Entries for locating text and elements:
---+---
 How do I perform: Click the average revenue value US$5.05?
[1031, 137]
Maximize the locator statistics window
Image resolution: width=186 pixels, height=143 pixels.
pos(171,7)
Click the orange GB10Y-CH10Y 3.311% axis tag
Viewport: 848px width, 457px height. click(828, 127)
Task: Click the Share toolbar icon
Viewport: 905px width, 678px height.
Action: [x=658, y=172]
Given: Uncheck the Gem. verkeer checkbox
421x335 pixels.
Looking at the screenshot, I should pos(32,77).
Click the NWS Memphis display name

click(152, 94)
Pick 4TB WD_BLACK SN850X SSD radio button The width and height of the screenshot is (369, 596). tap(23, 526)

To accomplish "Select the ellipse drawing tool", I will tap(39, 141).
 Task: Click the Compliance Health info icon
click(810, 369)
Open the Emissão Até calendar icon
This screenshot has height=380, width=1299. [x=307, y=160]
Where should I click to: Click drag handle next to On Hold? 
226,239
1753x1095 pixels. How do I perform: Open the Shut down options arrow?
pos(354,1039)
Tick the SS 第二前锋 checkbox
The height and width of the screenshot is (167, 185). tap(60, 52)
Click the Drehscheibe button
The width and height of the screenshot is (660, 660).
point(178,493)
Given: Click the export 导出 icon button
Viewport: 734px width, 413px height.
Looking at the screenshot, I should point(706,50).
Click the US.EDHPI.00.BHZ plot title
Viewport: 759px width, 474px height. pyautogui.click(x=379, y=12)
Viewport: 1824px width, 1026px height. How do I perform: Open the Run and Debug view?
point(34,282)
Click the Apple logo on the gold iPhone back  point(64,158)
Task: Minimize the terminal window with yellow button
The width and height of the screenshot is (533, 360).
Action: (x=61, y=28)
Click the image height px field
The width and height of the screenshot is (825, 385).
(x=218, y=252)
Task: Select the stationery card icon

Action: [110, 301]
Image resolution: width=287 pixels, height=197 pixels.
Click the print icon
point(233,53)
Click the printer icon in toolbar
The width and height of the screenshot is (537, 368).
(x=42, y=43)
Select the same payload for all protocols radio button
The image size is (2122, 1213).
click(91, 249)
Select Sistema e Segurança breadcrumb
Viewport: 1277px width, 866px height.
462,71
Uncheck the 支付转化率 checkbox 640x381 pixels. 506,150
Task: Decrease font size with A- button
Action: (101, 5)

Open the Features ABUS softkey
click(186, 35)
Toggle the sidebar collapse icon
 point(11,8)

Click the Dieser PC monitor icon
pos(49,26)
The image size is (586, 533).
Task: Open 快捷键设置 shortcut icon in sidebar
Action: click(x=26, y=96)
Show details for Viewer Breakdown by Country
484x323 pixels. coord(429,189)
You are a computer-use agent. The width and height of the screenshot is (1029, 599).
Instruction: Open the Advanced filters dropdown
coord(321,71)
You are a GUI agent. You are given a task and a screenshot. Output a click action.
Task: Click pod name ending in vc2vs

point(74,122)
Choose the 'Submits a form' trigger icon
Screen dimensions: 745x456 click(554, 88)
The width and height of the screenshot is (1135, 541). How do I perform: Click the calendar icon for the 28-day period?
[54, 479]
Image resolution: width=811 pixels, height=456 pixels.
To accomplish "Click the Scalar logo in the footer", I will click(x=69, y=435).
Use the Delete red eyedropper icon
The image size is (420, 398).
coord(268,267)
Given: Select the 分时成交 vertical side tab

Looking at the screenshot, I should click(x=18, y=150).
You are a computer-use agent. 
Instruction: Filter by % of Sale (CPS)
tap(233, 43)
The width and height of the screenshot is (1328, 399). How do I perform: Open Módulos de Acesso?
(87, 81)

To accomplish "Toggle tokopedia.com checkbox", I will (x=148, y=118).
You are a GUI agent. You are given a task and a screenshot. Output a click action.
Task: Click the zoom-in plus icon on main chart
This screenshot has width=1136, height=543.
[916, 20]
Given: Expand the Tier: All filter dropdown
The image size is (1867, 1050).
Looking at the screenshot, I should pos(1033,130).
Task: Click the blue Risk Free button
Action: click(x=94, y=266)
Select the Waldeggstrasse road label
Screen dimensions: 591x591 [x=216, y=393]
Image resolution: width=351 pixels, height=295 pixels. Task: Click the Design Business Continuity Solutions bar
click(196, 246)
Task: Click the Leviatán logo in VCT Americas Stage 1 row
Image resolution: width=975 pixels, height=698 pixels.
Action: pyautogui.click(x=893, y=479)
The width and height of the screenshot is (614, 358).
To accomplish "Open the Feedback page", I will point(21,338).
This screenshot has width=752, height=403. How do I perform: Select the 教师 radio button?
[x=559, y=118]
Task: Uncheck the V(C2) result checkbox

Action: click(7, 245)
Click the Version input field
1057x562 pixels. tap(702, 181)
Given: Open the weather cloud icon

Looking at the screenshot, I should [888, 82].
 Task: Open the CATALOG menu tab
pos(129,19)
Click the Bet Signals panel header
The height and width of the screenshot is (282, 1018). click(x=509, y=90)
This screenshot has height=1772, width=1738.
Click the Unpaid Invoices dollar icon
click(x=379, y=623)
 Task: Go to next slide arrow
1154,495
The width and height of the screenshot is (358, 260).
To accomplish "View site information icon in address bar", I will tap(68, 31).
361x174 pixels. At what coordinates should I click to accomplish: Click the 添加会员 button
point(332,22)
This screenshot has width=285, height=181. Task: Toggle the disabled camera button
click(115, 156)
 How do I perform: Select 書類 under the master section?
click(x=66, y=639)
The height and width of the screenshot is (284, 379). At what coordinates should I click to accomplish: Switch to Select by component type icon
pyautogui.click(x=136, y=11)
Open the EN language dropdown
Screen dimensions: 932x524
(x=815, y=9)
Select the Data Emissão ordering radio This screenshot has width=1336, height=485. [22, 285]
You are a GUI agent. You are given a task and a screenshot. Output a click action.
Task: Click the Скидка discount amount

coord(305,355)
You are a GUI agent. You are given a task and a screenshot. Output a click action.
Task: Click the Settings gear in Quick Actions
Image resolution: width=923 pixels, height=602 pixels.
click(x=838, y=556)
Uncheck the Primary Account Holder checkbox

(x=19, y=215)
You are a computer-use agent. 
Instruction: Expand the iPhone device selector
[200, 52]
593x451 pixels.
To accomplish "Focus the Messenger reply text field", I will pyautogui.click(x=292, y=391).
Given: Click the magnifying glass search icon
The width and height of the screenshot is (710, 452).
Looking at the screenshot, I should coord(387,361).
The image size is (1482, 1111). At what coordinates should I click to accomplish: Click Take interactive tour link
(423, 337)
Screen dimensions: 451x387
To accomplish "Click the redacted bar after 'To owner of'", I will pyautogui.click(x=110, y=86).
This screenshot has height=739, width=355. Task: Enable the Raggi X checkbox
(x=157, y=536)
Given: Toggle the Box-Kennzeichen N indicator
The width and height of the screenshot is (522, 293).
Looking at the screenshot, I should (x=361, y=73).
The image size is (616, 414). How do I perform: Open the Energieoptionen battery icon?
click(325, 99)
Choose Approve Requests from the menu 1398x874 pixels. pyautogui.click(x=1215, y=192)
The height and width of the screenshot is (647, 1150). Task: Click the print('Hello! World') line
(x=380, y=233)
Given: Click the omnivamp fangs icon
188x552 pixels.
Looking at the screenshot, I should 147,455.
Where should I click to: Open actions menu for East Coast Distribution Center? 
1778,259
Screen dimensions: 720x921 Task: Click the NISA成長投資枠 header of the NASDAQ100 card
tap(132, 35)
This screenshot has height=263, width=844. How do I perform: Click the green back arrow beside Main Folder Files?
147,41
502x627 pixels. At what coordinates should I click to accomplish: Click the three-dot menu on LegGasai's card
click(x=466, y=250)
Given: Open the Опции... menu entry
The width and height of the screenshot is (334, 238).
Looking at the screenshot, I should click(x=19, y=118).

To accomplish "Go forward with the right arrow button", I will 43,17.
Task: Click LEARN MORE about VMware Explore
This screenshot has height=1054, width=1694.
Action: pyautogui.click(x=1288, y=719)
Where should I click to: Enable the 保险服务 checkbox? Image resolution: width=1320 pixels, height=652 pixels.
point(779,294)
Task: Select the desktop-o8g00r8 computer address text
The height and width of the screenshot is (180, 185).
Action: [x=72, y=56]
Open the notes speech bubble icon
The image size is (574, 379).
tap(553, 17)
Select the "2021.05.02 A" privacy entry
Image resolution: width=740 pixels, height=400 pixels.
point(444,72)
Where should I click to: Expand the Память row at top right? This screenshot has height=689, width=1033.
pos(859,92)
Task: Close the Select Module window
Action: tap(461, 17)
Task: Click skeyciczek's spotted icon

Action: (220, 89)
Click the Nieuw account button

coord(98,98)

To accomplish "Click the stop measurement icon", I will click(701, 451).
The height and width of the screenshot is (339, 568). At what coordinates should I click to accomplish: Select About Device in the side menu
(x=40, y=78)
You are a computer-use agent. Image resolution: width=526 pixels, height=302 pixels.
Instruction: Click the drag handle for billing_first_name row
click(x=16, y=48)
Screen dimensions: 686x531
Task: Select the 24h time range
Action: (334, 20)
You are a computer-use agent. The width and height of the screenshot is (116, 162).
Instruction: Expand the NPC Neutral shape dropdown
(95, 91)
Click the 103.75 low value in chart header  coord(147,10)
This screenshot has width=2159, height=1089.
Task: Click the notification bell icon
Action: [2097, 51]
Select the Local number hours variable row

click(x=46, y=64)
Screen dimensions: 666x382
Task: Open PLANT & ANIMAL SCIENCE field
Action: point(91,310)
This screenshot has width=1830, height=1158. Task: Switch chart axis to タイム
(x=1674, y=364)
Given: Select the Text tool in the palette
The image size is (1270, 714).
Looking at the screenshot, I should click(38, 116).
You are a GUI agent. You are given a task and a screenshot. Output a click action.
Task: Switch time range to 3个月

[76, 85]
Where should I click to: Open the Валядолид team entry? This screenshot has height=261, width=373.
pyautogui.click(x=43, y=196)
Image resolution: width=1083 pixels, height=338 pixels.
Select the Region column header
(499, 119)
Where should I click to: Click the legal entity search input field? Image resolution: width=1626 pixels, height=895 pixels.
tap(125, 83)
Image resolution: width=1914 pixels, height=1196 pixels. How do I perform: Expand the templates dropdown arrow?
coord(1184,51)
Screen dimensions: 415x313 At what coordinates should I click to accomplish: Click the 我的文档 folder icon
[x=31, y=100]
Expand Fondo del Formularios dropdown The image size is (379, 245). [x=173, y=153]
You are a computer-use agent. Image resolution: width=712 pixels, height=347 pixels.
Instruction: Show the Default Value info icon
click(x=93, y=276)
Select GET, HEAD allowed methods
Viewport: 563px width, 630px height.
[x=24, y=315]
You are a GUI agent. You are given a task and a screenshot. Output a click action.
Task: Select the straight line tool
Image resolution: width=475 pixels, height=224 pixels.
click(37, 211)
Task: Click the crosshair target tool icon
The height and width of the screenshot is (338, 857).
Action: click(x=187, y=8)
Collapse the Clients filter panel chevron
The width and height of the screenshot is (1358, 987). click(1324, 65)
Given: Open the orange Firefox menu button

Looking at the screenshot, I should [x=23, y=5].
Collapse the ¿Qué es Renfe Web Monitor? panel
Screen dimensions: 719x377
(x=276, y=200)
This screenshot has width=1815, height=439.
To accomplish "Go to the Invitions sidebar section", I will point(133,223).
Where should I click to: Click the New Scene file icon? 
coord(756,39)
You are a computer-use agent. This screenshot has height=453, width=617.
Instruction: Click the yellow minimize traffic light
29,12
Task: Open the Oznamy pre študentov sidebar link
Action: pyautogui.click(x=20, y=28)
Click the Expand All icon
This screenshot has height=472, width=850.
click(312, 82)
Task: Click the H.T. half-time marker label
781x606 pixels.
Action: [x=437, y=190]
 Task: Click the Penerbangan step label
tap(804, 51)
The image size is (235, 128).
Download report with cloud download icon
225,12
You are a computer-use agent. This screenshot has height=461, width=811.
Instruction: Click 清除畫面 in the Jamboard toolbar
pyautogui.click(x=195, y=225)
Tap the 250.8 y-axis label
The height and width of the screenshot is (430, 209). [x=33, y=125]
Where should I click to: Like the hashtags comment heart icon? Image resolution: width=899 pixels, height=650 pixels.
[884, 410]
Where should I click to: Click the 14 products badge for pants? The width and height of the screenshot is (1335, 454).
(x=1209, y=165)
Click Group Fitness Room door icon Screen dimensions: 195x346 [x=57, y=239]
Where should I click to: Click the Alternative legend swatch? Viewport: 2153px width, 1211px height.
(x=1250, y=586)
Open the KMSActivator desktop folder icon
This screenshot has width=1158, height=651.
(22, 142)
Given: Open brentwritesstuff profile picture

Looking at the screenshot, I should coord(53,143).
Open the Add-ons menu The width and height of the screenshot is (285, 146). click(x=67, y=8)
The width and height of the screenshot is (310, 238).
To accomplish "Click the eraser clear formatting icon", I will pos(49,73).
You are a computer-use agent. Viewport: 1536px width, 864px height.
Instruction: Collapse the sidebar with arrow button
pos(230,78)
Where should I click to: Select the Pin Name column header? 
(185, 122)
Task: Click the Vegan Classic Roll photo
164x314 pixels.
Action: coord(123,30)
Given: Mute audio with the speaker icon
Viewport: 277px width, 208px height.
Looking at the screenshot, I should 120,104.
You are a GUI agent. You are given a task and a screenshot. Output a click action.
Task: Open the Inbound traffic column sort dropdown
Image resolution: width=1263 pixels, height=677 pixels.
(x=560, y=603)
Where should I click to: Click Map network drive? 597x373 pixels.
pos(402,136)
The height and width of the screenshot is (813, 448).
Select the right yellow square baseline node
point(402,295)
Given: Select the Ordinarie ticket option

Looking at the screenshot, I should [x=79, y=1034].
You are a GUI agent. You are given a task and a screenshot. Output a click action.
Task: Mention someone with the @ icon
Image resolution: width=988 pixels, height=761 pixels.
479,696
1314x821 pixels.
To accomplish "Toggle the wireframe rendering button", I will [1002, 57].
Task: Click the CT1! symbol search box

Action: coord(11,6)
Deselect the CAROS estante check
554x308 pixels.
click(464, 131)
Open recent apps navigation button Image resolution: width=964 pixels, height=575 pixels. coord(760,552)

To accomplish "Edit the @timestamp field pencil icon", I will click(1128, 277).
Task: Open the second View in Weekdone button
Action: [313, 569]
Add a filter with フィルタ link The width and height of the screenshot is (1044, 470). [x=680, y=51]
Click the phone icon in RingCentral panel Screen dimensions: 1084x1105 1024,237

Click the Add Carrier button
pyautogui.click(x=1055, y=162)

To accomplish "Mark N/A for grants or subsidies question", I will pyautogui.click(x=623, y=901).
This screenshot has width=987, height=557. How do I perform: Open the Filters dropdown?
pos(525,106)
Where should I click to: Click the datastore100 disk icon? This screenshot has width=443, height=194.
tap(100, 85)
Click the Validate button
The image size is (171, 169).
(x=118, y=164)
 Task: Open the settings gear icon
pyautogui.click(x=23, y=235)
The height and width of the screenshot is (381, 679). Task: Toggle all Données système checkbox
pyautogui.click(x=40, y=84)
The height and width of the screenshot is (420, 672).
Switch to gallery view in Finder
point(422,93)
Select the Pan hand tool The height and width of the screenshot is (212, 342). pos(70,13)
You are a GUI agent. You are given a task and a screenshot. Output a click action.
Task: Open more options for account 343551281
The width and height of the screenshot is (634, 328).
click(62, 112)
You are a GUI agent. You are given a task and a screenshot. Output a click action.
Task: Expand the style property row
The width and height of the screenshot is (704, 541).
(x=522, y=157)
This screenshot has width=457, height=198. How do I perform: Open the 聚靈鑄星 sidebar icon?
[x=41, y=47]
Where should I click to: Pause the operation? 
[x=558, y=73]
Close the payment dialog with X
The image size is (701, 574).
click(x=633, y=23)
---+---
● DIRECTION
Convert the part of the material that opens with the line containing "Task: Select the desktop-o8g00r8" and closes with the line containing "Action: [2097, 51]" into a Markdown table. Use the columns Row and Line, give each line its own numbered row, and skip blank lines.

● SOLVED EXERCISE
| Row | Line |
|---|---|
| 1 | Task: Select the desktop-o8g00r8 computer address text |
| 2 | The height and width of the screenshot is (180, 185). |
| 3 | Action: [x=72, y=56] |
| 4 | Open the notes speech bubble icon |
| 5 | The image size is (574, 379). |
| 6 | tap(553, 17) |
| 7 | Select the "2021.05.02 A" privacy entry |
| 8 | Image resolution: width=740 pixels, height=400 pixels. |
| 9 | point(444,72) |
| 10 | Where should I click to: Expand the Память row at top right? This screenshot has height=689, width=1033. |
| 11 | pos(859,92) |
| 12 | Task: Close the Select Module window |
| 13 | Action: tap(461, 17) |
| 14 | Task: Click skeyciczek's spotted icon |
| 15 | Action: (220, 89) |
| 16 | Click the Nieuw account button |
| 17 | coord(98,98) |
| 18 | To accomplish "Click the stop measurement icon", I will click(701, 451). |
| 19 | The height and width of the screenshot is (339, 568). At what coordinates should I click to accomplish: Select About Device in the side menu |
| 20 | (x=40, y=78) |
| 21 | You are a computer-use agent. Image resolution: width=526 pixels, height=302 pixels. |
| 22 | Instruction: Click the drag handle for billing_first_name row |
| 23 | click(x=16, y=48) |
| 24 | Screen dimensions: 686x531 |
| 25 | Task: Select the 24h time range |
| 26 | Action: (334, 20) |
| 27 | You are a computer-use agent. The width and height of the screenshot is (116, 162). |
| 28 | Instruction: Expand the NPC Neutral shape dropdown |
| 29 | (95, 91) |
| 30 | Click the 103.75 low value in chart header  coord(147,10) |
| 31 | This screenshot has width=2159, height=1089. |
| 32 | Task: Click the notification bell icon |
| 33 | Action: [2097, 51] |